## WHAT THE TASK ASKS
Each record below should be printed exactly as it was written.

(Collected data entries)
══════════

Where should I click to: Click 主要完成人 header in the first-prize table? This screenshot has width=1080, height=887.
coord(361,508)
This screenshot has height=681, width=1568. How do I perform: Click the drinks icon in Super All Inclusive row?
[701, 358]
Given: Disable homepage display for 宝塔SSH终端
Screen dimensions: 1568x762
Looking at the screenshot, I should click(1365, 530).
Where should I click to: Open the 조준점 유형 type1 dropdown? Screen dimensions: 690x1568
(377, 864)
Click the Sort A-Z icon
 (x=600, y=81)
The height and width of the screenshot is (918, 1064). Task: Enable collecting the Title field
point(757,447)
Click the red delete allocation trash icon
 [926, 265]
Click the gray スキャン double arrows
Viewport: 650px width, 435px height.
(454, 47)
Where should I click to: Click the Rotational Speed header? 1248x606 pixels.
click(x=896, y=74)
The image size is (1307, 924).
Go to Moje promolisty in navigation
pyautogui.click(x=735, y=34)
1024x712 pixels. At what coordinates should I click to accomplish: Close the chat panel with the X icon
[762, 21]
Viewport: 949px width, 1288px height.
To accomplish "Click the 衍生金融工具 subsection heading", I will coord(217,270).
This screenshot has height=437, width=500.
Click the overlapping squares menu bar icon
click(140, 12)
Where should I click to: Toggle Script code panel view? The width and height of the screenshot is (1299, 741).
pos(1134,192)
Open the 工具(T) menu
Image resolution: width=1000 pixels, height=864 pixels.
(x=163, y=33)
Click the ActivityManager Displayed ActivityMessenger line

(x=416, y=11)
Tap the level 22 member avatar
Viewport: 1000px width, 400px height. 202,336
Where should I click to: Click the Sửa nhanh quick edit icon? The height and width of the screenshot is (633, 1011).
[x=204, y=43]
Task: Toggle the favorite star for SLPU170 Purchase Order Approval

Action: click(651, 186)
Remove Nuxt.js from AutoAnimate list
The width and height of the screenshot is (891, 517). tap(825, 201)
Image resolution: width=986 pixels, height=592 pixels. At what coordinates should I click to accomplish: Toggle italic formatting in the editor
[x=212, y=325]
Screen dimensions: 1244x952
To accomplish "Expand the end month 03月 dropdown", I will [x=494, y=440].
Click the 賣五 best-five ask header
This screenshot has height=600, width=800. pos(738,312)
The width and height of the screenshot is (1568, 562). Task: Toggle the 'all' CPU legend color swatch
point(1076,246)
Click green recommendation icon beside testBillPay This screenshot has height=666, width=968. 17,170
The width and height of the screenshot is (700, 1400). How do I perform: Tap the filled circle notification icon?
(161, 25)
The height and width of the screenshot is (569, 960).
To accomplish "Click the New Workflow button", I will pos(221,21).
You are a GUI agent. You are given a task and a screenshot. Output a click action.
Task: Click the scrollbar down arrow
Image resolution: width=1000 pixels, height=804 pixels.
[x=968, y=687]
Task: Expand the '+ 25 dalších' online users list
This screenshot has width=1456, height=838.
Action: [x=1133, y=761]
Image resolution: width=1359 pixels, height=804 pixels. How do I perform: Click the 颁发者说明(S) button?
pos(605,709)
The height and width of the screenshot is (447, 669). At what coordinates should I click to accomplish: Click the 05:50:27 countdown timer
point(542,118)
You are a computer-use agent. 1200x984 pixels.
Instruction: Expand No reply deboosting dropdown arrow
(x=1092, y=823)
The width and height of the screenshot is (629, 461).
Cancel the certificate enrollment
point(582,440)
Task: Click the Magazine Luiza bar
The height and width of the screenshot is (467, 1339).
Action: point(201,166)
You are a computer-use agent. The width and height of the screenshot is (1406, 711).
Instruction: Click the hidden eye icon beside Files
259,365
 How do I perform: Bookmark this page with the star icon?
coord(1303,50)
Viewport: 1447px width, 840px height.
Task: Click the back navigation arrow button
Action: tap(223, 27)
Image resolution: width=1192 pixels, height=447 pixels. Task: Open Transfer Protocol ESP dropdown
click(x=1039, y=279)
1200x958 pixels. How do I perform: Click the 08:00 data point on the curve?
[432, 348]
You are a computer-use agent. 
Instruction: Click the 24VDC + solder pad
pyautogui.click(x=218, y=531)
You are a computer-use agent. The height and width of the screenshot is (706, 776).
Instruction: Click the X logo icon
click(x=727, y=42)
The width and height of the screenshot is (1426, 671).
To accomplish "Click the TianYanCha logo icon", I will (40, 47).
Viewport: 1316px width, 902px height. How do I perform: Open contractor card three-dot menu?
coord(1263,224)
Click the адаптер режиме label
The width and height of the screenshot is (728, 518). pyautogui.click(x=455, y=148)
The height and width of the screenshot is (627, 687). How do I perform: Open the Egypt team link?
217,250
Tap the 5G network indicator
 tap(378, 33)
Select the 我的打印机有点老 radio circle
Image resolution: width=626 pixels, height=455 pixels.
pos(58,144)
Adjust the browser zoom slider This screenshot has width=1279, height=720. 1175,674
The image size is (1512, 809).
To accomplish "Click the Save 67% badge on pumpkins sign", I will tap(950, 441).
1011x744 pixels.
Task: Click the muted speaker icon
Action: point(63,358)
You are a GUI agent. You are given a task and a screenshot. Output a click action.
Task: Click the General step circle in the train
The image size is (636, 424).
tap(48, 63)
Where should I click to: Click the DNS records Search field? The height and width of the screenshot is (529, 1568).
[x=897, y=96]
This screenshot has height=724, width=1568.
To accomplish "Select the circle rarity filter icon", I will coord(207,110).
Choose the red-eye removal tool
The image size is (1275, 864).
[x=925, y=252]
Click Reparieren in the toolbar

══════════

## FINISHED EXERCISE
Where should I click to: Click 主要完成人 header in the first-prize table? This screenshot has width=1080, height=887.
coord(361,508)
This screenshot has height=681, width=1568. How do I perform: Click the drinks icon in Super All Inclusive row?
[701, 358]
Given: Disable homepage display for 宝塔SSH终端
Screen dimensions: 1568x762
Looking at the screenshot, I should click(1365, 530).
Where should I click to: Open the 조준점 유형 type1 dropdown? Screen dimensions: 690x1568
(377, 864)
Click the Sort A-Z icon
 (x=600, y=81)
The height and width of the screenshot is (918, 1064). Task: Enable collecting the Title field
point(757,447)
Click the red delete allocation trash icon
 [926, 265]
Click the gray スキャン double arrows
Viewport: 650px width, 435px height.
(454, 47)
Where should I click to: Click the Rotational Speed header? 1248x606 pixels.
click(x=896, y=74)
The image size is (1307, 924).
Go to Moje promolisty in navigation
pyautogui.click(x=735, y=34)
1024x712 pixels. At what coordinates should I click to accomplish: Close the chat panel with the X icon
[762, 21]
Viewport: 949px width, 1288px height.
To accomplish "Click the 衍生金融工具 subsection heading", I will coord(217,270).
This screenshot has height=437, width=500.
Click the overlapping squares menu bar icon
click(140, 12)
Where should I click to: Toggle Script code panel view? The width and height of the screenshot is (1299, 741).
pos(1134,192)
Open the 工具(T) menu
Image resolution: width=1000 pixels, height=864 pixels.
(x=163, y=33)
Click the ActivityManager Displayed ActivityMessenger line

(x=416, y=11)
Tap the level 22 member avatar
Viewport: 1000px width, 400px height. 202,336
Where should I click to: Click the Sửa nhanh quick edit icon? The height and width of the screenshot is (633, 1011).
[x=204, y=43]
Task: Toggle the favorite star for SLPU170 Purchase Order Approval

Action: click(651, 186)
Remove Nuxt.js from AutoAnimate list
The width and height of the screenshot is (891, 517). tap(825, 201)
Image resolution: width=986 pixels, height=592 pixels. At what coordinates should I click to accomplish: Toggle italic formatting in the editor
[x=212, y=325]
Screen dimensions: 1244x952
To accomplish "Expand the end month 03月 dropdown", I will [x=494, y=440].
Click the 賣五 best-five ask header
This screenshot has height=600, width=800. pos(738,312)
The width and height of the screenshot is (1568, 562). Task: Toggle the 'all' CPU legend color swatch
point(1076,246)
Click green recommendation icon beside testBillPay This screenshot has height=666, width=968. 17,170
The width and height of the screenshot is (700, 1400). How do I perform: Tap the filled circle notification icon?
(161, 25)
The height and width of the screenshot is (569, 960).
To accomplish "Click the New Workflow button", I will pos(221,21).
You are a GUI agent. You are given a task and a screenshot. Output a click action.
Task: Click the scrollbar down arrow
Image resolution: width=1000 pixels, height=804 pixels.
[x=968, y=687]
Task: Expand the '+ 25 dalších' online users list
This screenshot has width=1456, height=838.
Action: [x=1133, y=761]
Image resolution: width=1359 pixels, height=804 pixels. How do I perform: Click the 颁发者说明(S) button?
pos(605,709)
The height and width of the screenshot is (447, 669). At what coordinates should I click to accomplish: Click the 05:50:27 countdown timer
point(542,118)
You are a computer-use agent. 1200x984 pixels.
Instruction: Expand No reply deboosting dropdown arrow
(x=1092, y=823)
The width and height of the screenshot is (629, 461).
Cancel the certificate enrollment
point(582,440)
Task: Click the Magazine Luiza bar
The height and width of the screenshot is (467, 1339).
Action: point(201,166)
You are a computer-use agent. The width and height of the screenshot is (1406, 711).
Instruction: Click the hidden eye icon beside Files
259,365
 How do I perform: Bookmark this page with the star icon?
coord(1303,50)
Viewport: 1447px width, 840px height.
Task: Click the back navigation arrow button
Action: tap(223, 27)
Image resolution: width=1192 pixels, height=447 pixels. Task: Open Transfer Protocol ESP dropdown
click(x=1039, y=279)
1200x958 pixels. How do I perform: Click the 08:00 data point on the curve?
[432, 348]
You are a computer-use agent. 
Instruction: Click the 24VDC + solder pad
pyautogui.click(x=218, y=531)
You are a computer-use agent. The height and width of the screenshot is (706, 776).
Instruction: Click the X logo icon
click(x=727, y=42)
The width and height of the screenshot is (1426, 671).
To accomplish "Click the TianYanCha logo icon", I will (40, 47).
Viewport: 1316px width, 902px height. How do I perform: Open contractor card three-dot menu?
coord(1263,224)
Click the адаптер режиме label
The width and height of the screenshot is (728, 518). pyautogui.click(x=455, y=148)
The height and width of the screenshot is (627, 687). How do I perform: Open the Egypt team link?
217,250
Tap the 5G network indicator
 tap(378, 33)
Select the 我的打印机有点老 radio circle
Image resolution: width=626 pixels, height=455 pixels.
pos(58,144)
Adjust the browser zoom slider This screenshot has width=1279, height=720. 1175,674
The image size is (1512, 809).
To accomplish "Click the Save 67% badge on pumpkins sign", I will tap(950, 441).
1011x744 pixels.
Task: Click the muted speaker icon
Action: point(63,358)
You are a GUI agent. You are given a task and a screenshot. Output a click action.
Task: Click the General step circle in the train
The image size is (636, 424).
tap(48, 63)
Where should I click to: Click the DNS records Search field? The height and width of the screenshot is (529, 1568).
[x=897, y=96]
This screenshot has height=724, width=1568.
To accomplish "Select the circle rarity filter icon", I will coord(207,110).
Choose the red-eye removal tool
The image size is (1275, 864).
[x=925, y=252]
Click Reparieren in the toolbar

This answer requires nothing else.